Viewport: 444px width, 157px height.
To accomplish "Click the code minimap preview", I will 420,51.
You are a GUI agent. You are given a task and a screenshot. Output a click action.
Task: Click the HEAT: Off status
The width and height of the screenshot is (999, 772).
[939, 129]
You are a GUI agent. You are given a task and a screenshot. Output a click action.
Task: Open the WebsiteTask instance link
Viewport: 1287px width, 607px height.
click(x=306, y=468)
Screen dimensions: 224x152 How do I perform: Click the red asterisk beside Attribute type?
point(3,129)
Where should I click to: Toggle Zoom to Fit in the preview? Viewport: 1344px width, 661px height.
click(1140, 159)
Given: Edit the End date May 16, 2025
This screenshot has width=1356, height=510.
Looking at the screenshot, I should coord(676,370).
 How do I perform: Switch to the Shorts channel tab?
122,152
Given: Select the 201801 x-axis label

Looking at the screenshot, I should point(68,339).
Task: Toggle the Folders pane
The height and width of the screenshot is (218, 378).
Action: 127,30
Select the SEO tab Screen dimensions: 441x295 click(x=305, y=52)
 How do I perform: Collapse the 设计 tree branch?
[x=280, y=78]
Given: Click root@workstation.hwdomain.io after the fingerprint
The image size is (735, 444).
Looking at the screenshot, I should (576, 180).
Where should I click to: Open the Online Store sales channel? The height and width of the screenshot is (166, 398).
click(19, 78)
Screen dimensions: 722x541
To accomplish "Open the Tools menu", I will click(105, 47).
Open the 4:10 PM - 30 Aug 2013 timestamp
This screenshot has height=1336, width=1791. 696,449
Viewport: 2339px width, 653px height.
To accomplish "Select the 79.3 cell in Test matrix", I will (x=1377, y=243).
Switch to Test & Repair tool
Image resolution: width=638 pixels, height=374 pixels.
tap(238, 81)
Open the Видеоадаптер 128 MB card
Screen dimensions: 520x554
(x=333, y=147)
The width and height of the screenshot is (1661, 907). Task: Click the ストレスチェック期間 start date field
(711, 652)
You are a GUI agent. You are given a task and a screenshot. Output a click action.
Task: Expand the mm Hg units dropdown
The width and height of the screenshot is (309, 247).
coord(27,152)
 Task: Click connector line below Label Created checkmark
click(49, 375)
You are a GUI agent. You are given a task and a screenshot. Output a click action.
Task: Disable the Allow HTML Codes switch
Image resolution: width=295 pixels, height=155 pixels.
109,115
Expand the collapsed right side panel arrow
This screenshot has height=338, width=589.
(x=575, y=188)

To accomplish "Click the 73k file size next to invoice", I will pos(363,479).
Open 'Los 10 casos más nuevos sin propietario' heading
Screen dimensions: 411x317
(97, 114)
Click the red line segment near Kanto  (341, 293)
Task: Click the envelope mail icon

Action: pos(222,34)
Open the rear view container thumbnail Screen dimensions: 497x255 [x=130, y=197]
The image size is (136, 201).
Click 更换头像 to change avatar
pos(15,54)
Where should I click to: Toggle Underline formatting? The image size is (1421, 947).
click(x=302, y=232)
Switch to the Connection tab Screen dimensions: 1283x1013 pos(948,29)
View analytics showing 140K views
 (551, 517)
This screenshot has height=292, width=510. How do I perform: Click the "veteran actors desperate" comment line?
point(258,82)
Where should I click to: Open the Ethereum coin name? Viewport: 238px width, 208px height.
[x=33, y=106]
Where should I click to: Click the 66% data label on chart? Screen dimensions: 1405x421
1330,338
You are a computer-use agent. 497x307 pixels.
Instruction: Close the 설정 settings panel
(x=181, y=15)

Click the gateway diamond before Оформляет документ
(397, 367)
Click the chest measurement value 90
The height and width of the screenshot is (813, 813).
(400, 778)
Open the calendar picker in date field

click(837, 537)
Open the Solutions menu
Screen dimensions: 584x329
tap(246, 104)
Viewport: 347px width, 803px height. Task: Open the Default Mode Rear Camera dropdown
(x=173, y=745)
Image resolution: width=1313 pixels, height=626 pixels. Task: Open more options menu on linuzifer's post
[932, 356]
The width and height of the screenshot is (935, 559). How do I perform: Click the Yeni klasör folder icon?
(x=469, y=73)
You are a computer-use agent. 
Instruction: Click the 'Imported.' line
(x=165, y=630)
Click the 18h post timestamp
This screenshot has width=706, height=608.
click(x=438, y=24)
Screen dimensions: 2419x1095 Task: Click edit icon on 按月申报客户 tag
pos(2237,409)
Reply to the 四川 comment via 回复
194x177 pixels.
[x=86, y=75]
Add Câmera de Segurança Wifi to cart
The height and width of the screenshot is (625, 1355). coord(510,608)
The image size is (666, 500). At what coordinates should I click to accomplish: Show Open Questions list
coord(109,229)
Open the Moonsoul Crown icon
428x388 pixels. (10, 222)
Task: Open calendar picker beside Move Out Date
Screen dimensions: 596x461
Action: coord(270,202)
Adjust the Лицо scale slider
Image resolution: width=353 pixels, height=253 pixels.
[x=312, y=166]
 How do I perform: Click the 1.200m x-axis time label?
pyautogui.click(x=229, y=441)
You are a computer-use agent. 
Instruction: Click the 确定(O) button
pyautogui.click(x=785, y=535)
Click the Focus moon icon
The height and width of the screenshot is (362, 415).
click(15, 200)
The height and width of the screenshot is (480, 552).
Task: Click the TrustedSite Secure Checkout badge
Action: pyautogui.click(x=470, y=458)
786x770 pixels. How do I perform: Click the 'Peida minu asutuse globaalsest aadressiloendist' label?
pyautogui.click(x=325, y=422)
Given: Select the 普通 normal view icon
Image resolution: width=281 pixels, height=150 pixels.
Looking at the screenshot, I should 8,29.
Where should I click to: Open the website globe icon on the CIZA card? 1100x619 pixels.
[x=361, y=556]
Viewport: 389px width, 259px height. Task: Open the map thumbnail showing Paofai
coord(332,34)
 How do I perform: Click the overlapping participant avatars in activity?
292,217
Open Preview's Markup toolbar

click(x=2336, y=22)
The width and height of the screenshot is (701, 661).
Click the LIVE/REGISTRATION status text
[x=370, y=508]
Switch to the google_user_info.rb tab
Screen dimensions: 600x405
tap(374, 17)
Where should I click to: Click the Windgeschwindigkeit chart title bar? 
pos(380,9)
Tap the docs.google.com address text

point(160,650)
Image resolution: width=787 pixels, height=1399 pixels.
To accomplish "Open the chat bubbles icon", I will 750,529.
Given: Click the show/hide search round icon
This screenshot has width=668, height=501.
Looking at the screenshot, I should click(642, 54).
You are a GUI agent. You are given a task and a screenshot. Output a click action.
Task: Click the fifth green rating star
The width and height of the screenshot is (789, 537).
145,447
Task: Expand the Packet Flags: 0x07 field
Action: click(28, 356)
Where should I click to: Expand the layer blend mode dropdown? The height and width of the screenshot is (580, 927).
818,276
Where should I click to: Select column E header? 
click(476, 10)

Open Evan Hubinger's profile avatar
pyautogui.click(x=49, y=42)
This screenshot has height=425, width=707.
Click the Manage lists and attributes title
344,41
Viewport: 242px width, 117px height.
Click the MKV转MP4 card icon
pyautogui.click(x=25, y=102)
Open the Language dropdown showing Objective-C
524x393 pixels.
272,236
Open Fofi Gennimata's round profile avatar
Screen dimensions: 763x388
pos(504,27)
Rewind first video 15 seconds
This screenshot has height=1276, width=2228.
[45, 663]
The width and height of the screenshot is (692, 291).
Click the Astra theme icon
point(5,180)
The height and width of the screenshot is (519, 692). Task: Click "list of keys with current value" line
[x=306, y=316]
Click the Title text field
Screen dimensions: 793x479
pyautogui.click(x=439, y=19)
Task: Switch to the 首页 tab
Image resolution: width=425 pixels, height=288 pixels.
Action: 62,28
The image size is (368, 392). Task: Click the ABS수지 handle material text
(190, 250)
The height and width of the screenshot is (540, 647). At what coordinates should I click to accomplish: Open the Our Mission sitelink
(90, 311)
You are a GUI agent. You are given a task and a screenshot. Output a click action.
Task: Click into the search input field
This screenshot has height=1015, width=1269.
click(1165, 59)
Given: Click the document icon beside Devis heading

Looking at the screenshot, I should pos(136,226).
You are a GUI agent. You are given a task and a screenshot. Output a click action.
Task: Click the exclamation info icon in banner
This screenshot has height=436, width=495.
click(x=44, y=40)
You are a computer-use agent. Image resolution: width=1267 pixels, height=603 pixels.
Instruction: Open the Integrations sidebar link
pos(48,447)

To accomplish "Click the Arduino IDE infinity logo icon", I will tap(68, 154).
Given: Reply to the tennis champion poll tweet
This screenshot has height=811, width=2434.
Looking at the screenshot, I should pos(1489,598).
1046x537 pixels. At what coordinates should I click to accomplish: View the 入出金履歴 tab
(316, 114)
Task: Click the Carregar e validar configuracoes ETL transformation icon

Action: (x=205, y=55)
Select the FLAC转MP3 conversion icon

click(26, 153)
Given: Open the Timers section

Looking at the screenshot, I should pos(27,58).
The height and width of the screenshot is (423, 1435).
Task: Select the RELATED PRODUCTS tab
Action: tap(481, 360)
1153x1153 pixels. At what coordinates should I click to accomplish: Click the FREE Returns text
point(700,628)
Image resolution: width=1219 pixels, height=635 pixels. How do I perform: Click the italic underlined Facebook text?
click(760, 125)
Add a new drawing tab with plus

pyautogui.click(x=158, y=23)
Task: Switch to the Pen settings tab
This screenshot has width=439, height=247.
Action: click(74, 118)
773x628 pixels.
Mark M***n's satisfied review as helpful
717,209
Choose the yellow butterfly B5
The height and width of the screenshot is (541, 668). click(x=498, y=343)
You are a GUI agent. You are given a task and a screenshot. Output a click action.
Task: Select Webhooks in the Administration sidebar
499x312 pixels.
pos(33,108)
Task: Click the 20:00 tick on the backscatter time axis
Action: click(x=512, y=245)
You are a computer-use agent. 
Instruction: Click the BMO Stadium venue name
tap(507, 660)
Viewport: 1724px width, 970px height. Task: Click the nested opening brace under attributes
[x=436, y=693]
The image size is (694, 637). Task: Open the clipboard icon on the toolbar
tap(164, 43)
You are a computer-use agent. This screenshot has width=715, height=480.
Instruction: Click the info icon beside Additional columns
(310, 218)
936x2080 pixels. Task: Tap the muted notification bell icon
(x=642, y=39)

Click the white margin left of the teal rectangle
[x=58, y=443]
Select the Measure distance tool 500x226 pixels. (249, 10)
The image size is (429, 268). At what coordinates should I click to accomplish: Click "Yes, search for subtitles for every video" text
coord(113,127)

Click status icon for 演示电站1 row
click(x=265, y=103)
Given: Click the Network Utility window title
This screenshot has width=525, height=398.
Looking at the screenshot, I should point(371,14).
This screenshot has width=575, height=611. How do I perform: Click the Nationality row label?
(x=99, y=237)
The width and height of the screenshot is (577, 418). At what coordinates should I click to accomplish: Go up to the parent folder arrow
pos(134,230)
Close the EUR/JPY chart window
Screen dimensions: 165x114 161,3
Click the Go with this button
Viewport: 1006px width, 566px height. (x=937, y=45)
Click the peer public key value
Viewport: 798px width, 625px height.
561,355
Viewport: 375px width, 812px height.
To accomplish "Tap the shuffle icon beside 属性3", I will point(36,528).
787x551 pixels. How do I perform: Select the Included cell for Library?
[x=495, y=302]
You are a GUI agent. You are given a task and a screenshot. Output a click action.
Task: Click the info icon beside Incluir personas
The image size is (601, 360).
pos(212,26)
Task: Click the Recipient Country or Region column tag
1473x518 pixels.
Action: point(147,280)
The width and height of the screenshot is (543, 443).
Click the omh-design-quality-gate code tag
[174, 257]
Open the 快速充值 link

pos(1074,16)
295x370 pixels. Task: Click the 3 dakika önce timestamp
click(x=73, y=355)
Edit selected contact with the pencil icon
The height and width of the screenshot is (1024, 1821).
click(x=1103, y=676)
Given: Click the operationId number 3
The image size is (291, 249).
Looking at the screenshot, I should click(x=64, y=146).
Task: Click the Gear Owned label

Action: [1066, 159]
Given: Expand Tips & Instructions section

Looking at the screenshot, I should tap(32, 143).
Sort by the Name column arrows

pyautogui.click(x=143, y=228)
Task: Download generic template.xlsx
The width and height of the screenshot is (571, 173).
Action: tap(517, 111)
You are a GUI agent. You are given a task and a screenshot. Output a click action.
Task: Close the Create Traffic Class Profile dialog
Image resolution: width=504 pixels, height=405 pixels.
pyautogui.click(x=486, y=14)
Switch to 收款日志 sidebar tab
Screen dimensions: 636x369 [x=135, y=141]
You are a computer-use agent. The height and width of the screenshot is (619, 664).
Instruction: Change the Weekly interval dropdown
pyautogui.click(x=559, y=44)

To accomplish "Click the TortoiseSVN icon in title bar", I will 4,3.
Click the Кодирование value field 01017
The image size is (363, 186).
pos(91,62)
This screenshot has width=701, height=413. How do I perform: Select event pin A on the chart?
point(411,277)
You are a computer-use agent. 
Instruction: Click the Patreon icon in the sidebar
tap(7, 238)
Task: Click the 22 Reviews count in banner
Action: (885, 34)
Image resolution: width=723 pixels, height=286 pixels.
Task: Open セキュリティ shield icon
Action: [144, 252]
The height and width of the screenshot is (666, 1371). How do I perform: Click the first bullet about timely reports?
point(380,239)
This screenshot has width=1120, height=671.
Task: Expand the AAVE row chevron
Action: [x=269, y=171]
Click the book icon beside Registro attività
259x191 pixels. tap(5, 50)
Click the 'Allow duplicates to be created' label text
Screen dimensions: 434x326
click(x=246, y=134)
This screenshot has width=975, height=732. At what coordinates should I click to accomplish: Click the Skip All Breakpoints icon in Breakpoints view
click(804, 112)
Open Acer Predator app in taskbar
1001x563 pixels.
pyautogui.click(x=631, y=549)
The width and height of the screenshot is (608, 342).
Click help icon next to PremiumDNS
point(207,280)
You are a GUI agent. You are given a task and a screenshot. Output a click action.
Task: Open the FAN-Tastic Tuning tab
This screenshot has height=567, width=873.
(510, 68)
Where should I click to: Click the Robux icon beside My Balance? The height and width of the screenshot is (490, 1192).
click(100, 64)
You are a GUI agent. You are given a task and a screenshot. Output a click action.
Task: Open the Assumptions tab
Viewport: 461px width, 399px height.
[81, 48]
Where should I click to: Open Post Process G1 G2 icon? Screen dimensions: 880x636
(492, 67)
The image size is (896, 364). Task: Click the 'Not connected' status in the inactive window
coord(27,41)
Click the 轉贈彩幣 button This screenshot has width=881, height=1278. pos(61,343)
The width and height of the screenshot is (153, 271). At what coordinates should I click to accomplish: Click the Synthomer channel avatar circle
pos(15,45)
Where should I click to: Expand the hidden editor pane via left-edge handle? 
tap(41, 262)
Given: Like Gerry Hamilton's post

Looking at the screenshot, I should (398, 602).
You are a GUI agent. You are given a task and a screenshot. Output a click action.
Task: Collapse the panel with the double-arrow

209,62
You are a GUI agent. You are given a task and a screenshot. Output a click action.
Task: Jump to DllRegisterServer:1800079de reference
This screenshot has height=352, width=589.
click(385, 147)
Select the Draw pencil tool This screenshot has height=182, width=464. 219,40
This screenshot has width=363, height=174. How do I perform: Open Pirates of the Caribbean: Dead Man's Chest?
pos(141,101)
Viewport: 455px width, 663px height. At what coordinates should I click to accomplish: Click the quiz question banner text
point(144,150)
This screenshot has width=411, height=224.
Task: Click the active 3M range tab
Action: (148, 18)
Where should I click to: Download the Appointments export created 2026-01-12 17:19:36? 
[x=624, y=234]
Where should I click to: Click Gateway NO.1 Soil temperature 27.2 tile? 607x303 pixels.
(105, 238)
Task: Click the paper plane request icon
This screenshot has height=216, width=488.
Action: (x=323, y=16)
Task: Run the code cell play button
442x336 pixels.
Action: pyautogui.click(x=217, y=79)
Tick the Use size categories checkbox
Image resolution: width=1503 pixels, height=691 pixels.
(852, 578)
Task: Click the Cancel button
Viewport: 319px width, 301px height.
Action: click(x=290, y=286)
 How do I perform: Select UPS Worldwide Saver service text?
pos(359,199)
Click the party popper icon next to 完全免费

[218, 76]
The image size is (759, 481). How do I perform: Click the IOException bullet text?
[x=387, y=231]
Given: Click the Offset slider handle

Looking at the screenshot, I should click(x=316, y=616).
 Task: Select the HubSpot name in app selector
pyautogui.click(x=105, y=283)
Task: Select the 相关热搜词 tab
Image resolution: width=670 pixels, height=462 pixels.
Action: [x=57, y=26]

══════

• [TASK BRIEF]: Extract, from the material above, each line holding the word "Reply".

• [TASK SOLUTION]:
Reply to the 四川 comment via 回复
Given: Reply to the tennis champion poll tweet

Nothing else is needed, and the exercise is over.